Burke sinks Apache plan

BHP Billiton's plans to explore for oil reserves for its $US1.7 billion Pyrenees floating production vessel have been thrown into chaos, with the Federal Government mounting a rearguard action to protect the nearby Ningaloo Reef.

Despite the wider region already producing 60 per cent of the nation's oil, Federal Environment Minister Tony Burke yesterday rejected a bid by BHP's Pyrenees partner Apache Energy to look for petroleum in an area that takes in the very tip of the World Heritage-listed Ningaloo Marine Park.

BHP and Apache have a separate application before Mr Burke's department to begin seismic tests for oil, just to the north of the rejected plot, for their 96,000 barrel-a-day Pyrenees joint venture.

Mr Burke said Apache's plan posed unacceptable risks inconsistent with the World Heritage organisation's position that exploration should not occur within protected areas.

"The proposed survey would have occurred in habitat identified as critical to the survival of the loggerhead turtle at a time when nesting females and hatchlings would be present," he said.

Apache said it was considering the decision. Despite the World Wildlife Fund describing the move as a "new era" and the most significant in living memory for blocking the designs of WA's oil and gas industry on sensitive marine areas , the sector's peak lobby group - the Australian Petroleum Production & Exploration Association - would not comment. APPEA WA chief Stedman Ellis would also not comment.

However, WA Petroleum Minister Norman Moore said the surveys were highly unlikely to have an impact on the reef and he was concerned Mr Burke's decision had been made with politics in mind.

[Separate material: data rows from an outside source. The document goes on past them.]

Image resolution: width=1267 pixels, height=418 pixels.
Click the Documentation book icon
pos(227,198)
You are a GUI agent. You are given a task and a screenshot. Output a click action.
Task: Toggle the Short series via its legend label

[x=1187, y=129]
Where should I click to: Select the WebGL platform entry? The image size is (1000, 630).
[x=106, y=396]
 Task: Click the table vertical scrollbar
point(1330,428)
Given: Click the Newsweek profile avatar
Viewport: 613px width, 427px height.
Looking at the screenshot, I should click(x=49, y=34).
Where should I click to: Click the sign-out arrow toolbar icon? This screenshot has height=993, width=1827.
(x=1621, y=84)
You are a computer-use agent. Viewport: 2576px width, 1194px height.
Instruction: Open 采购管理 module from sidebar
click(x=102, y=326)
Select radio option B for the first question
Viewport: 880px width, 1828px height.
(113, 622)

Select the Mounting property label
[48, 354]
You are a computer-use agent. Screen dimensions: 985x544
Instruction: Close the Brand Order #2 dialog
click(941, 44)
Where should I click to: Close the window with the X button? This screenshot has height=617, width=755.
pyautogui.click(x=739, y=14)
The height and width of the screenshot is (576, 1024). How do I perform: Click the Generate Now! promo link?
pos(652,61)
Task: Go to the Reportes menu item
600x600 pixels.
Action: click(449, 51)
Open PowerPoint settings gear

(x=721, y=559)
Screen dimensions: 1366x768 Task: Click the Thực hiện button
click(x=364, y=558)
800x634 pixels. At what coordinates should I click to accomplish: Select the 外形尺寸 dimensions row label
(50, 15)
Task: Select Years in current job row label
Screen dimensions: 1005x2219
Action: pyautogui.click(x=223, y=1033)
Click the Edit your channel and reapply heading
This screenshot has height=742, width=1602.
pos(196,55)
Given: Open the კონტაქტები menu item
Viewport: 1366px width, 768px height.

"I think this is part of a strategy that the Labor party is now adopting through Mr Burke to either to get the Greens to remain on side or to get Green voters to vote Labor," Mr Moore said. "You have to make decisions on these issues on their merits. Not on the politics."

WWF spokesperson Paul Gamblin said the decision was a brave one by Canberra to effectively add an exclusion zone around the area.

"The old days on industry being able to operate without public scrutiny in these areas are long gone," he said. "Today is probably the most significant formal example of changing from one era to another."

Mr Gamblin said the decision could lead to including environmental factors when awarding permits, so companies gained greater certainty at the outset, rather than wasting time on the application process. But the decision will test the nerves of firms in the region, including fledgling Cott Oil and Gas, which listed last year and has ties to Apache.